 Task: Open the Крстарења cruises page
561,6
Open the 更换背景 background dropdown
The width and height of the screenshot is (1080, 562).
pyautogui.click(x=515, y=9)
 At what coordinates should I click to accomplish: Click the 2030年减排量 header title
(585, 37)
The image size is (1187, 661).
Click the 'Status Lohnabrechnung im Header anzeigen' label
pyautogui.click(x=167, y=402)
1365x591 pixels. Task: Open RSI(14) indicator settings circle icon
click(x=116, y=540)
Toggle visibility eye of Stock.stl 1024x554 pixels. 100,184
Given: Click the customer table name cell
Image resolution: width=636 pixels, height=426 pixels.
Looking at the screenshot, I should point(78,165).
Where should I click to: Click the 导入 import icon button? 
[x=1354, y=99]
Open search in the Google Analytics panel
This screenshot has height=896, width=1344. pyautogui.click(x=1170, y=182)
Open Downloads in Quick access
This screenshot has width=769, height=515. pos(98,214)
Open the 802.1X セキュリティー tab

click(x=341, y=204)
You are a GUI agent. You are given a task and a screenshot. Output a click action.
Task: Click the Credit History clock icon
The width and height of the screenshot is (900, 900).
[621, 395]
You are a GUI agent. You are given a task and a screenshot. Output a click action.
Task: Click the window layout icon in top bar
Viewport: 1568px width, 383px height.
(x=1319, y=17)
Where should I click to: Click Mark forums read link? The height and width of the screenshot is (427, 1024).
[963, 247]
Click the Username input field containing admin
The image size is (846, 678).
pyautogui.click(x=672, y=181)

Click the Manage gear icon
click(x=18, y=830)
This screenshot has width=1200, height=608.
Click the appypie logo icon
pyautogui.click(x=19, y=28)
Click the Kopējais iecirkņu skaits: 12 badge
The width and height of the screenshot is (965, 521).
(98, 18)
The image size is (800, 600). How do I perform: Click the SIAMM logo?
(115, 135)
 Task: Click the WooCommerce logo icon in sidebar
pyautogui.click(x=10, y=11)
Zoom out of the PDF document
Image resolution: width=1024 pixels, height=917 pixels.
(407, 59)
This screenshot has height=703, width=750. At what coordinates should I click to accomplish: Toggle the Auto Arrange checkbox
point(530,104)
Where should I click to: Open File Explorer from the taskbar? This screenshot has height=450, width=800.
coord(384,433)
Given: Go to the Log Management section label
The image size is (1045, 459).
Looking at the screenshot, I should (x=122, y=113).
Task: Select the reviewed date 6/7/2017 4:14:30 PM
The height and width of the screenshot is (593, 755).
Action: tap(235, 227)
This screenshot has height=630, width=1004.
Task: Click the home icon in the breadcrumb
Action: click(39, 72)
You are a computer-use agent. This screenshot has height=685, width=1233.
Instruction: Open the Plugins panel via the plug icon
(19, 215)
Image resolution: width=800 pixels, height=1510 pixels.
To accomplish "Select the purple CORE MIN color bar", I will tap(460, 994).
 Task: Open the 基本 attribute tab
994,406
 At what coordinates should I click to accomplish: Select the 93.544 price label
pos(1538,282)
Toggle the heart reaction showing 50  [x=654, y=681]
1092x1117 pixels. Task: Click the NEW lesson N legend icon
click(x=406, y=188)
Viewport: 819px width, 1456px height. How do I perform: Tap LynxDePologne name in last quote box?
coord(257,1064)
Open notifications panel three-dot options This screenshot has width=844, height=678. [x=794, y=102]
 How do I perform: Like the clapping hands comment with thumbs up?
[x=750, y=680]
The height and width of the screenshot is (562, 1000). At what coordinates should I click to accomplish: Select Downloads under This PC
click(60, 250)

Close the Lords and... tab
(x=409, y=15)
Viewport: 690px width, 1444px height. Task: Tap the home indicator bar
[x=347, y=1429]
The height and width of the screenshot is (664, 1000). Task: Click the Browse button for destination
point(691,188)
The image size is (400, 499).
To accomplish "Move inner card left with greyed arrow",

### WORK ITEM
Retype the listing in full, keeping every word as it appears.

### EXPECTED ANSWER
 Task: Open the Крстарења cruises page
561,6
Open the 更换背景 background dropdown
The width and height of the screenshot is (1080, 562).
pyautogui.click(x=515, y=9)
 At what coordinates should I click to accomplish: Click the 2030年减排量 header title
(585, 37)
The image size is (1187, 661).
Click the 'Status Lohnabrechnung im Header anzeigen' label
pyautogui.click(x=167, y=402)
1365x591 pixels. Task: Open RSI(14) indicator settings circle icon
click(x=116, y=540)
Toggle visibility eye of Stock.stl 1024x554 pixels. 100,184
Given: Click the customer table name cell
Image resolution: width=636 pixels, height=426 pixels.
Looking at the screenshot, I should point(78,165).
Where should I click to: Click the 导入 import icon button? 
[x=1354, y=99]
Open search in the Google Analytics panel
This screenshot has height=896, width=1344. pyautogui.click(x=1170, y=182)
Open Downloads in Quick access
This screenshot has width=769, height=515. pos(98,214)
Open the 802.1X セキュリティー tab

click(x=341, y=204)
You are a GUI agent. You are given a task and a screenshot. Output a click action.
Task: Click the Credit History clock icon
The width and height of the screenshot is (900, 900).
[621, 395]
You are a GUI agent. You are given a task and a screenshot. Output a click action.
Task: Click the window layout icon in top bar
Viewport: 1568px width, 383px height.
(x=1319, y=17)
Where should I click to: Click Mark forums read link? The height and width of the screenshot is (427, 1024).
[963, 247]
Click the Username input field containing admin
The image size is (846, 678).
pyautogui.click(x=672, y=181)

Click the Manage gear icon
click(x=18, y=830)
This screenshot has width=1200, height=608.
Click the appypie logo icon
pyautogui.click(x=19, y=28)
Click the Kopējais iecirkņu skaits: 12 badge
The width and height of the screenshot is (965, 521).
(98, 18)
The image size is (800, 600). How do I perform: Click the SIAMM logo?
(115, 135)
 Task: Click the WooCommerce logo icon in sidebar
pyautogui.click(x=10, y=11)
Zoom out of the PDF document
Image resolution: width=1024 pixels, height=917 pixels.
(407, 59)
This screenshot has height=703, width=750. At what coordinates should I click to accomplish: Toggle the Auto Arrange checkbox
point(530,104)
Where should I click to: Open File Explorer from the taskbar? This screenshot has height=450, width=800.
coord(384,433)
Given: Go to the Log Management section label
The image size is (1045, 459).
Looking at the screenshot, I should (x=122, y=113).
Task: Select the reviewed date 6/7/2017 4:14:30 PM
The height and width of the screenshot is (593, 755).
Action: tap(235, 227)
This screenshot has height=630, width=1004.
Task: Click the home icon in the breadcrumb
Action: click(39, 72)
You are a computer-use agent. This screenshot has height=685, width=1233.
Instruction: Open the Plugins panel via the plug icon
(19, 215)
Image resolution: width=800 pixels, height=1510 pixels.
To accomplish "Select the purple CORE MIN color bar", I will tap(460, 994).
 Task: Open the 基本 attribute tab
994,406
 At what coordinates should I click to accomplish: Select the 93.544 price label
pos(1538,282)
Toggle the heart reaction showing 50  [x=654, y=681]
1092x1117 pixels. Task: Click the NEW lesson N legend icon
click(x=406, y=188)
Viewport: 819px width, 1456px height. How do I perform: Tap LynxDePologne name in last quote box?
coord(257,1064)
Open notifications panel three-dot options This screenshot has width=844, height=678. [x=794, y=102]
 How do I perform: Like the clapping hands comment with thumbs up?
[x=750, y=680]
The height and width of the screenshot is (562, 1000). At what coordinates should I click to accomplish: Select Downloads under This PC
click(60, 250)

Close the Lords and... tab
(x=409, y=15)
Viewport: 690px width, 1444px height. Task: Tap the home indicator bar
[x=347, y=1429]
The height and width of the screenshot is (664, 1000). Task: Click the Browse button for destination
point(691,188)
The image size is (400, 499).
To accomplish "Move inner card left with greyed arrow",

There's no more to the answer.